Memory architecture

Agent memory vs RAG: what is the difference?

RAG retrieves from documents. Agent memory retrieves from experience. They overlap, but they solve different problems.

Updated April 2026

Short answer: RAG is retrieval over a corpus. Agent memory is a lifecycle for experience: observe, extract, store, consolidate, retrieve, explain, and eventually age out.

Where RAG works well

RAG is excellent when the answer already exists in documents: docs, tickets, specs, PDFs, code files, or knowledge-base pages. The system chunks the corpus, indexes it, and retrieves relevant passages.

For many questions, that is exactly what you want.

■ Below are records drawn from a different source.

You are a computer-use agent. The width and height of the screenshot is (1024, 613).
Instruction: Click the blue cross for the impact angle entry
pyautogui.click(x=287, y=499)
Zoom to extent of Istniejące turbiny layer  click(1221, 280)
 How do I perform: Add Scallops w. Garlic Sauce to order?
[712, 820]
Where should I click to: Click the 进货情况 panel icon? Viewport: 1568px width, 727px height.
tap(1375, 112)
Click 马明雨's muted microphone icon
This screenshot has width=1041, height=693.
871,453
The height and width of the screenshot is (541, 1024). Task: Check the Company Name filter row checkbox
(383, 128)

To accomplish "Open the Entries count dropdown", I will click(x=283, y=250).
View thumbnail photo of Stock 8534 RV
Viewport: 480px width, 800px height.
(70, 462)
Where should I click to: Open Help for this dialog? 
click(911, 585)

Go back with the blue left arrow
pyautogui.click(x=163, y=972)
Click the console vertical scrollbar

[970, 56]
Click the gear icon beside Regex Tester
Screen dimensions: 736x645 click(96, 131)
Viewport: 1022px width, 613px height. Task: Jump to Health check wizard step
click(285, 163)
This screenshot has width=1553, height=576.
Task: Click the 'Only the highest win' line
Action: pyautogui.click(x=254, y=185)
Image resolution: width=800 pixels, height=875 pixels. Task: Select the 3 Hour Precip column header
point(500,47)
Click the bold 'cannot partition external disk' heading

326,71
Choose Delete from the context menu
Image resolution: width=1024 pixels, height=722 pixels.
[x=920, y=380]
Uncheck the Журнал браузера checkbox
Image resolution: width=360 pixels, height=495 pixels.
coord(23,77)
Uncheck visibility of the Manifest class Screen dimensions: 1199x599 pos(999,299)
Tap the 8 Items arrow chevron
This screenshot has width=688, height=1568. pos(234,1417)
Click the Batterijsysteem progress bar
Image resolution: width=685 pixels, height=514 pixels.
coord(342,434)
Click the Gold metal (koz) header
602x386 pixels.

Where agent memory is different

Agent memory is built from interaction over time. It stores what the agent learned while working: the decision you made yesterday, the command that failed, the preference you corrected, the deployment path that works on this machine, or the reason a branch changed direction.

That material is often not in a document yet. It emerges from the work.

Why lifecycle matters

Agent memory needs more than retrieval. It needs write-time filtering, deduplication, trust, retention, contradiction handling, and observability. Otherwise the memory store becomes another junk drawer.

This is why Remnic treats memory as a system: local files, metadata, recall budgets, Memory Worth, lifecycle tiers, Recall X-ray, and project-aware scoping.

Use both

The best setup often uses both RAG and agent memory. RAG grounds the agent in source material. Memory carries forward the decisions, preferences, and procedures that accumulate as the agent works with you.